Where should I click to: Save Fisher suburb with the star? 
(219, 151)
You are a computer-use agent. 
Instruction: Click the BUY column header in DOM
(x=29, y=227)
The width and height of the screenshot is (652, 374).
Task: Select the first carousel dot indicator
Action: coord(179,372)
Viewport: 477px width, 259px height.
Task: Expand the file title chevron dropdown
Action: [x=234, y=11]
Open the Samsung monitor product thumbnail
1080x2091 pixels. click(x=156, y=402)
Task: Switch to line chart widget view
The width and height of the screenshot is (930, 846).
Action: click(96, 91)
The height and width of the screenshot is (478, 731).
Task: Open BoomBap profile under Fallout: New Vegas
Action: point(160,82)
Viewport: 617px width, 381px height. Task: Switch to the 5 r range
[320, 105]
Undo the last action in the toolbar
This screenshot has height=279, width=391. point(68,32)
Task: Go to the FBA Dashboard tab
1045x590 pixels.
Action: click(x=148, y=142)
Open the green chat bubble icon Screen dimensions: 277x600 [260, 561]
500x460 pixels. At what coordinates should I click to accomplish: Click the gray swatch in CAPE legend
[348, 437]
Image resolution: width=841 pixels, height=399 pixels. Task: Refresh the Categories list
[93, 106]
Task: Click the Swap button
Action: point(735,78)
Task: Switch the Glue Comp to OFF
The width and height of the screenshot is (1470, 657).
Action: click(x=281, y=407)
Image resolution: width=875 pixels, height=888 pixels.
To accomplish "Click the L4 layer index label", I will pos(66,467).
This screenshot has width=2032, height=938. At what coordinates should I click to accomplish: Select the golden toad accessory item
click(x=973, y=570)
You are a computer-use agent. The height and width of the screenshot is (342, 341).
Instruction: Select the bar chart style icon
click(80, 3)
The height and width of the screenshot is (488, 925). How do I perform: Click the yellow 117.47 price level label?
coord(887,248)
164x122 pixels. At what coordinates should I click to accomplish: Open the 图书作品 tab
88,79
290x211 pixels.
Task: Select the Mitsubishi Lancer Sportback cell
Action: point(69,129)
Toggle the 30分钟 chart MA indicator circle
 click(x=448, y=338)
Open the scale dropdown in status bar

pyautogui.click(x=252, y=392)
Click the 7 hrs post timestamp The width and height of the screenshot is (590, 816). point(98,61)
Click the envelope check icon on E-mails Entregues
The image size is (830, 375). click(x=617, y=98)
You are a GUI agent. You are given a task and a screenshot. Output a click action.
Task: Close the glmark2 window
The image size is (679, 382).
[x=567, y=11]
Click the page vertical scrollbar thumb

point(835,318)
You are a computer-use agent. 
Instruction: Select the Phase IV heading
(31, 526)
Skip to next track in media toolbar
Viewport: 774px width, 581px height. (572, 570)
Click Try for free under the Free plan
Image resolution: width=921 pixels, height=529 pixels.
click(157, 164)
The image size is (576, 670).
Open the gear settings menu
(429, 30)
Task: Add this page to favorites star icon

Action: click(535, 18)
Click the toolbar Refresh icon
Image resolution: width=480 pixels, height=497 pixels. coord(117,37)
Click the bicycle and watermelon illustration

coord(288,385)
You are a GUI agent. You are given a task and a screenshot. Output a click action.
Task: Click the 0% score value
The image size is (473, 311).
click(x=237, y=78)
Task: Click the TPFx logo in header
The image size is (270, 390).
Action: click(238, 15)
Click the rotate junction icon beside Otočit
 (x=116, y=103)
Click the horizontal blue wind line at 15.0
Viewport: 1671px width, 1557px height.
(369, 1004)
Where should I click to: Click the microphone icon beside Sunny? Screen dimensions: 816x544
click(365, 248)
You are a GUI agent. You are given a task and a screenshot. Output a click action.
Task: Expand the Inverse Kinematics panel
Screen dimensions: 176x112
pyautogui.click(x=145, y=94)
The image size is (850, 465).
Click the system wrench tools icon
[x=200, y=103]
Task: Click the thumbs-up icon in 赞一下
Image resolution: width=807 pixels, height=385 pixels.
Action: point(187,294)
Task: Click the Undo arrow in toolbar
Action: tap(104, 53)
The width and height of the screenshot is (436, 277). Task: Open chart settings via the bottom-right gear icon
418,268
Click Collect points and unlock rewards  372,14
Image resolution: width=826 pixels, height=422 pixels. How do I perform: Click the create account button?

━━━━━━━━━━

- **What this task involves**: Each record above needs to be set down again, word for word.

- **Exercise answer**:
Where should I click to: Save Fisher suburb with the star? 
(219, 151)
You are a computer-use agent. 
Instruction: Click the BUY column header in DOM
(x=29, y=227)
The width and height of the screenshot is (652, 374).
Task: Select the first carousel dot indicator
Action: coord(179,372)
Viewport: 477px width, 259px height.
Task: Expand the file title chevron dropdown
Action: [x=234, y=11]
Open the Samsung monitor product thumbnail
1080x2091 pixels. click(x=156, y=402)
Task: Switch to line chart widget view
The width and height of the screenshot is (930, 846).
Action: click(96, 91)
The height and width of the screenshot is (478, 731).
Task: Open BoomBap profile under Fallout: New Vegas
Action: point(160,82)
Viewport: 617px width, 381px height. Task: Switch to the 5 r range
[320, 105]
Undo the last action in the toolbar
This screenshot has height=279, width=391. point(68,32)
Task: Go to the FBA Dashboard tab
1045x590 pixels.
Action: click(x=148, y=142)
Open the green chat bubble icon Screen dimensions: 277x600 [260, 561]
500x460 pixels. At what coordinates should I click to accomplish: Click the gray swatch in CAPE legend
[348, 437]
Image resolution: width=841 pixels, height=399 pixels. Task: Refresh the Categories list
[93, 106]
Task: Click the Swap button
Action: point(735,78)
Task: Switch the Glue Comp to OFF
The width and height of the screenshot is (1470, 657).
Action: click(x=281, y=407)
Image resolution: width=875 pixels, height=888 pixels.
To accomplish "Click the L4 layer index label", I will pos(66,467).
This screenshot has width=2032, height=938. At what coordinates should I click to accomplish: Select the golden toad accessory item
click(x=973, y=570)
You are a computer-use agent. The height and width of the screenshot is (342, 341).
Instruction: Select the bar chart style icon
click(80, 3)
The height and width of the screenshot is (488, 925). How do I perform: Click the yellow 117.47 price level label?
coord(887,248)
164x122 pixels. At what coordinates should I click to accomplish: Open the 图书作品 tab
88,79
290x211 pixels.
Task: Select the Mitsubishi Lancer Sportback cell
Action: point(69,129)
Toggle the 30分钟 chart MA indicator circle
 click(x=448, y=338)
Open the scale dropdown in status bar

pyautogui.click(x=252, y=392)
Click the 7 hrs post timestamp The width and height of the screenshot is (590, 816). point(98,61)
Click the envelope check icon on E-mails Entregues
The image size is (830, 375). click(x=617, y=98)
You are a GUI agent. You are given a task and a screenshot. Output a click action.
Task: Close the glmark2 window
The image size is (679, 382).
[x=567, y=11]
Click the page vertical scrollbar thumb

point(835,318)
You are a computer-use agent. 
Instruction: Select the Phase IV heading
(31, 526)
Skip to next track in media toolbar
Viewport: 774px width, 581px height. (572, 570)
Click Try for free under the Free plan
Image resolution: width=921 pixels, height=529 pixels.
click(157, 164)
The image size is (576, 670).
Open the gear settings menu
(429, 30)
Task: Add this page to favorites star icon

Action: click(535, 18)
Click the toolbar Refresh icon
Image resolution: width=480 pixels, height=497 pixels. coord(117,37)
Click the bicycle and watermelon illustration

coord(288,385)
You are a GUI agent. You are given a task and a screenshot. Output a click action.
Task: Click the 0% score value
The image size is (473, 311).
click(x=237, y=78)
Task: Click the TPFx logo in header
The image size is (270, 390).
Action: click(238, 15)
Click the rotate junction icon beside Otočit
 (x=116, y=103)
Click the horizontal blue wind line at 15.0
Viewport: 1671px width, 1557px height.
(369, 1004)
Where should I click to: Click the microphone icon beside Sunny? Screen dimensions: 816x544
click(365, 248)
You are a GUI agent. You are given a task and a screenshot. Output a click action.
Task: Expand the Inverse Kinematics panel
Screen dimensions: 176x112
pyautogui.click(x=145, y=94)
The image size is (850, 465).
Click the system wrench tools icon
[x=200, y=103]
Task: Click the thumbs-up icon in 赞一下
Image resolution: width=807 pixels, height=385 pixels.
Action: point(187,294)
Task: Click the Undo arrow in toolbar
Action: tap(104, 53)
The width and height of the screenshot is (436, 277). Task: Open chart settings via the bottom-right gear icon
418,268
Click Collect points and unlock rewards  372,14
Image resolution: width=826 pixels, height=422 pixels. How do I perform: Click the create account button?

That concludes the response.